A week ago Friday night, Dwayne and I spent the evening in Silver Lake with some friends. We met at Mae Ploy, one of the first Thai restaurants we visited in LA. The memory goes something like this: it was our second visit to Mosaic, and at the end of service a couple in front of us turned around to shake our hands. She was petite with tight jeans and long, silky black hair, he was talk and muscle-bound training to be a fire fighter.
"Do you want to go to dinner with us?" she asked.
Dwayne and I looked at each other stunned. Never before had we had perfect strangers invite us to dinner. "Sure," we said.
"Okay we'll take you to this great Thai place," she said and we followed them out of the dark corridors of the Los Angeles Entertainment Center and onto the lights of downtown.

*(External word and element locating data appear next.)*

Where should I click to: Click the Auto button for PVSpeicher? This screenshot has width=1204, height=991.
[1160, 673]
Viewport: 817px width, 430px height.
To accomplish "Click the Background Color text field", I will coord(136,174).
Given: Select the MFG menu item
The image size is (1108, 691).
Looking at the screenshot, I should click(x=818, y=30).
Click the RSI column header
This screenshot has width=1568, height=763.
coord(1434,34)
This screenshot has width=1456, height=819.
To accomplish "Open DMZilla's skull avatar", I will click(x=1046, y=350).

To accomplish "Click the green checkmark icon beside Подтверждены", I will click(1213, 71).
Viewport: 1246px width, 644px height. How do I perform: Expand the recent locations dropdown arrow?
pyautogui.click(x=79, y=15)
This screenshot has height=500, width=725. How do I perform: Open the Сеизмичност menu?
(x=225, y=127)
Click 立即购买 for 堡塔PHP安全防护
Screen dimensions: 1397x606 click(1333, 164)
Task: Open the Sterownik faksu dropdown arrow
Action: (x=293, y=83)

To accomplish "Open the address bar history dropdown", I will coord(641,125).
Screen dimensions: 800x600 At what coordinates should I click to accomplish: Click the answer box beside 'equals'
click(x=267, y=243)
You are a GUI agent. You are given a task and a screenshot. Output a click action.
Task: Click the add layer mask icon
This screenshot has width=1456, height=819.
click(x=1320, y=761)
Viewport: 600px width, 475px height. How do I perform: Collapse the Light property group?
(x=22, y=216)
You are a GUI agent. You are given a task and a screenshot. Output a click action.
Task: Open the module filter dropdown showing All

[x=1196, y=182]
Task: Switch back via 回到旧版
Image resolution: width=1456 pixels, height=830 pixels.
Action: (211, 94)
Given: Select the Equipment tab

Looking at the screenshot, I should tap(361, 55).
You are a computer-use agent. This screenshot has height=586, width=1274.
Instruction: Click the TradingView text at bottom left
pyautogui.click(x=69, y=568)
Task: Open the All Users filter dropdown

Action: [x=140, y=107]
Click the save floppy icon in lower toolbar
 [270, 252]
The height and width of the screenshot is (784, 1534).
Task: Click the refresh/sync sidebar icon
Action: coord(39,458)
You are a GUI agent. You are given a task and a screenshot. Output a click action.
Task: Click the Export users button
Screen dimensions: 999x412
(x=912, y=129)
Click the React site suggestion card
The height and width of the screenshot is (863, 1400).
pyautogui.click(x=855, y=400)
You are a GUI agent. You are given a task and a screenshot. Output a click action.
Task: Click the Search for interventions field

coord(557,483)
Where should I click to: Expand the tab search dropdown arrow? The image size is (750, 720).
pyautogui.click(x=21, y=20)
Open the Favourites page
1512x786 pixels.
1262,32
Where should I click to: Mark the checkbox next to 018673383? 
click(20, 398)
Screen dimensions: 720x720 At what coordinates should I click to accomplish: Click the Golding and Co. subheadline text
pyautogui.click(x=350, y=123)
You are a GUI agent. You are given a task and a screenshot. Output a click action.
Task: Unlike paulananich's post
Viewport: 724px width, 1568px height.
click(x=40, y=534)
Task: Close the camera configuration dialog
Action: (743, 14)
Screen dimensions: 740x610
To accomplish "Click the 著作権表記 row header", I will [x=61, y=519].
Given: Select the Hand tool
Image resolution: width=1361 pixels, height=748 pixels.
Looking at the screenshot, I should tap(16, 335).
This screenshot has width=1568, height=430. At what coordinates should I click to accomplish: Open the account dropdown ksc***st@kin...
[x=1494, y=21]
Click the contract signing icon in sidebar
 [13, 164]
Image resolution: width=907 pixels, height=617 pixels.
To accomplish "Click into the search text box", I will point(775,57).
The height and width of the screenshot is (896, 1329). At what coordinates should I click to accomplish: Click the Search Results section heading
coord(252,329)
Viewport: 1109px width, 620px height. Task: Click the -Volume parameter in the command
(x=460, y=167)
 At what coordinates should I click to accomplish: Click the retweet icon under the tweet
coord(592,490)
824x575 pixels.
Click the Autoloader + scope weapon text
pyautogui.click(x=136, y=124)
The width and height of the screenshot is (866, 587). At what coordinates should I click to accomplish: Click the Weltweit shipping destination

We sat in Mae Ploy last week, seven years after our first visit, with new friends, and remembered the warmth and energy of our first encounter with LA.
We have lived so much of our lives in the small corners of LA over delicious meals. What about the first time we ever ate fish tacos at Wahoo's standing on Manhattan Beach Blvd, feeling the pulse of waves and people washing around us? Or our favorite nook at Par's restaurant, where one night after a particularly gravely argument Dwayne and I sat side by side and shared the best Lamb Shank I have ever tasted?
Or then there was the first time I ever tasted Caprese salad in the breezy back yard of a friend in Redondo Beach. I kept eating and eating and eating those delicious white puffs of mozerella with little tomato orbs drizzled in balsamic vinaigrette. The tangy, salty flavors jumbled down with the laughter and chatter of an evening surround by our Southbay small group.
What special memories. It seems hardly possible we are leaving them now.